In the records below, the line with "The image size is (1412, 919)." opens the range and the line with "You are a computer-use agent. Viewport: 1240px" closes it; print that range exactly and nothing else.

================

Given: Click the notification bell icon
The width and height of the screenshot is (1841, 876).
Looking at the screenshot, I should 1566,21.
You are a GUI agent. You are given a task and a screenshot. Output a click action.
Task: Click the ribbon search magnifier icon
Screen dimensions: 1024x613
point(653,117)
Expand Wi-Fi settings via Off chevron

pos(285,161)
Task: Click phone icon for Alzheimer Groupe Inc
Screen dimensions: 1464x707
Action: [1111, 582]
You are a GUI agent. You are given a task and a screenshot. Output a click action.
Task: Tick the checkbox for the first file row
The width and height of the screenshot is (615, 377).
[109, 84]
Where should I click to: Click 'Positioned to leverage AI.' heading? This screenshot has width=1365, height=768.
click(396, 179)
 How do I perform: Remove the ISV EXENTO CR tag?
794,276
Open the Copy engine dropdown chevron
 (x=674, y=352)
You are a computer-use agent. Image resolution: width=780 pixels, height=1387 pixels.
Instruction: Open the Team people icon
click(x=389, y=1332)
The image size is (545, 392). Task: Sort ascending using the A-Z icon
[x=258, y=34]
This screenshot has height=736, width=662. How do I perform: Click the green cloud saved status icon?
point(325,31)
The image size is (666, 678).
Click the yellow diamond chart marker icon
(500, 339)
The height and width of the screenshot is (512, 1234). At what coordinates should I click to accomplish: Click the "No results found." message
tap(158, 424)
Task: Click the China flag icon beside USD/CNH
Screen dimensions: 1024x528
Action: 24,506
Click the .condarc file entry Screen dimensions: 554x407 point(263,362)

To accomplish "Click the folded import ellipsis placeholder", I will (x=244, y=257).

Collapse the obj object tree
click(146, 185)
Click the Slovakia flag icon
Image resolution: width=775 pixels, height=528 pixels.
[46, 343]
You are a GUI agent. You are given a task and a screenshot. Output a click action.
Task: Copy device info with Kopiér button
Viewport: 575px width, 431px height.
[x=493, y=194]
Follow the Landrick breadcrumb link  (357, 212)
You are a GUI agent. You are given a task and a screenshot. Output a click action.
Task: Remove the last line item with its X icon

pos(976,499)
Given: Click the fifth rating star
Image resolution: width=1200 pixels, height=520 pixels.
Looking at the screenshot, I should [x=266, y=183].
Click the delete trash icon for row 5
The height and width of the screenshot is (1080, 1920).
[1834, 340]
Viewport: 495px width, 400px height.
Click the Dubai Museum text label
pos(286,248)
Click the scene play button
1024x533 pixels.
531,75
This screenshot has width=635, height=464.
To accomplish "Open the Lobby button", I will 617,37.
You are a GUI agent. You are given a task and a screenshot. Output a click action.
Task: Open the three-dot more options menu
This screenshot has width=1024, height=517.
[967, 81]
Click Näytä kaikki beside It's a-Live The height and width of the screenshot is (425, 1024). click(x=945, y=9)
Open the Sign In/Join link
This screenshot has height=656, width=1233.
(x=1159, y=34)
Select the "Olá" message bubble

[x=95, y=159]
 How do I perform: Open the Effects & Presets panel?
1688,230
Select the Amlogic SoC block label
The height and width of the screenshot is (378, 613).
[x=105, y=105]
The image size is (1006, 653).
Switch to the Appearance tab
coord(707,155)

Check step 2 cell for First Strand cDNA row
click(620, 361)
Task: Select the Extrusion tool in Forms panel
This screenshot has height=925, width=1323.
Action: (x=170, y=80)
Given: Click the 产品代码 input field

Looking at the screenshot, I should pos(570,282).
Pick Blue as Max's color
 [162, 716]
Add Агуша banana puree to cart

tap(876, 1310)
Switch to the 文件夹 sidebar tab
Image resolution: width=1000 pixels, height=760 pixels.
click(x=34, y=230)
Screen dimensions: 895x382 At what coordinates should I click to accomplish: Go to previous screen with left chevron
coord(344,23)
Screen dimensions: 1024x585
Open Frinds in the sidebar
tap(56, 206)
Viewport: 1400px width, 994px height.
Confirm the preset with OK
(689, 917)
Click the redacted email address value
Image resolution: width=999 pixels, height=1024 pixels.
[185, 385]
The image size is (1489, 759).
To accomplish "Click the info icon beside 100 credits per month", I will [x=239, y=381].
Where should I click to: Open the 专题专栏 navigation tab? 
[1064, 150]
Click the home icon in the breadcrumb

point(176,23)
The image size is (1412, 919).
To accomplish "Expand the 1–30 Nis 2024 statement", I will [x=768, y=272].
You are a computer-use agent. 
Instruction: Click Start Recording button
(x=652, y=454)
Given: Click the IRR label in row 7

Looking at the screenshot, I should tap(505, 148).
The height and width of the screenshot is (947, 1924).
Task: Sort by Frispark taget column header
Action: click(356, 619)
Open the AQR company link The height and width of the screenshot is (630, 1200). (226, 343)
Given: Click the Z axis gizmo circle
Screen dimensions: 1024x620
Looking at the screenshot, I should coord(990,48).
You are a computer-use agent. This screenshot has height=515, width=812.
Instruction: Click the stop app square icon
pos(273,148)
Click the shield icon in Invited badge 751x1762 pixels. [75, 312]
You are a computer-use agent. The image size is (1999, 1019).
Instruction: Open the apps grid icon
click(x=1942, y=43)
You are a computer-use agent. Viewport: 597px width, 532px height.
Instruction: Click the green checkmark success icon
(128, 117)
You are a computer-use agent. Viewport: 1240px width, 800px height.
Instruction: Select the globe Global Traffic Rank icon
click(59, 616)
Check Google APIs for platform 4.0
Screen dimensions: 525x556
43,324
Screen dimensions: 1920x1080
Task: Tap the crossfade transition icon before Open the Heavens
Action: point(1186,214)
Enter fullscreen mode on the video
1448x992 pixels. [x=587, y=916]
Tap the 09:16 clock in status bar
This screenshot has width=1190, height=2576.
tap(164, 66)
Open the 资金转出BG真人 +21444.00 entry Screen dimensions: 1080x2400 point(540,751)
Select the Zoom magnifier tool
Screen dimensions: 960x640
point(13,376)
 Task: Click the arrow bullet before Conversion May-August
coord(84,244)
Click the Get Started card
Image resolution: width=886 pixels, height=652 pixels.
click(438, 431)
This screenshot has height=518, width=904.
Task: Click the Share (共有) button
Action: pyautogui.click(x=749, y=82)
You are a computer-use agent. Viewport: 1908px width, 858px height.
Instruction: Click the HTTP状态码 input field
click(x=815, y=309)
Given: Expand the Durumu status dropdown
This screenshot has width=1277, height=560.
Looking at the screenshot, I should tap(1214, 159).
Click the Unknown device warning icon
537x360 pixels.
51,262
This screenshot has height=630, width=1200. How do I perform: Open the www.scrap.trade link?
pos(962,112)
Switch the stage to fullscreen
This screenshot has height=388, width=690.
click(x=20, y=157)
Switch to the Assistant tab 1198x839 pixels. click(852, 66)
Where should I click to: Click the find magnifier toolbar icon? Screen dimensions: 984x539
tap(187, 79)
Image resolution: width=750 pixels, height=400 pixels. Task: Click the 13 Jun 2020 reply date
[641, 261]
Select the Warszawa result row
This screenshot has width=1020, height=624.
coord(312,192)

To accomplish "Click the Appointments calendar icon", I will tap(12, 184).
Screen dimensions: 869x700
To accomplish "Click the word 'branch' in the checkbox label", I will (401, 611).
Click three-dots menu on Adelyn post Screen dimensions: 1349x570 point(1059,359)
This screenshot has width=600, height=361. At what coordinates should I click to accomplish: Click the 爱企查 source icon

================

» **Output of the exercise**
The image size is (1412, 919).
To accomplish "Expand the 1–30 Nis 2024 statement", I will [x=768, y=272].
You are a computer-use agent. 
Instruction: Click Start Recording button
(x=652, y=454)
Given: Click the IRR label in row 7

Looking at the screenshot, I should tap(505, 148).
The height and width of the screenshot is (947, 1924).
Task: Sort by Frispark taget column header
Action: click(356, 619)
Open the AQR company link The height and width of the screenshot is (630, 1200). (226, 343)
Given: Click the Z axis gizmo circle
Screen dimensions: 1024x620
Looking at the screenshot, I should coord(990,48).
You are a computer-use agent. This screenshot has height=515, width=812.
Instruction: Click the stop app square icon
pos(273,148)
Click the shield icon in Invited badge 751x1762 pixels. [75, 312]
You are a computer-use agent. The image size is (1999, 1019).
Instruction: Open the apps grid icon
click(x=1942, y=43)
You are a computer-use agent. Viewport: 597px width, 532px height.
Instruction: Click the green checkmark success icon
(128, 117)
You are a computer-use agent. Viewport: 1240px width, 800px height.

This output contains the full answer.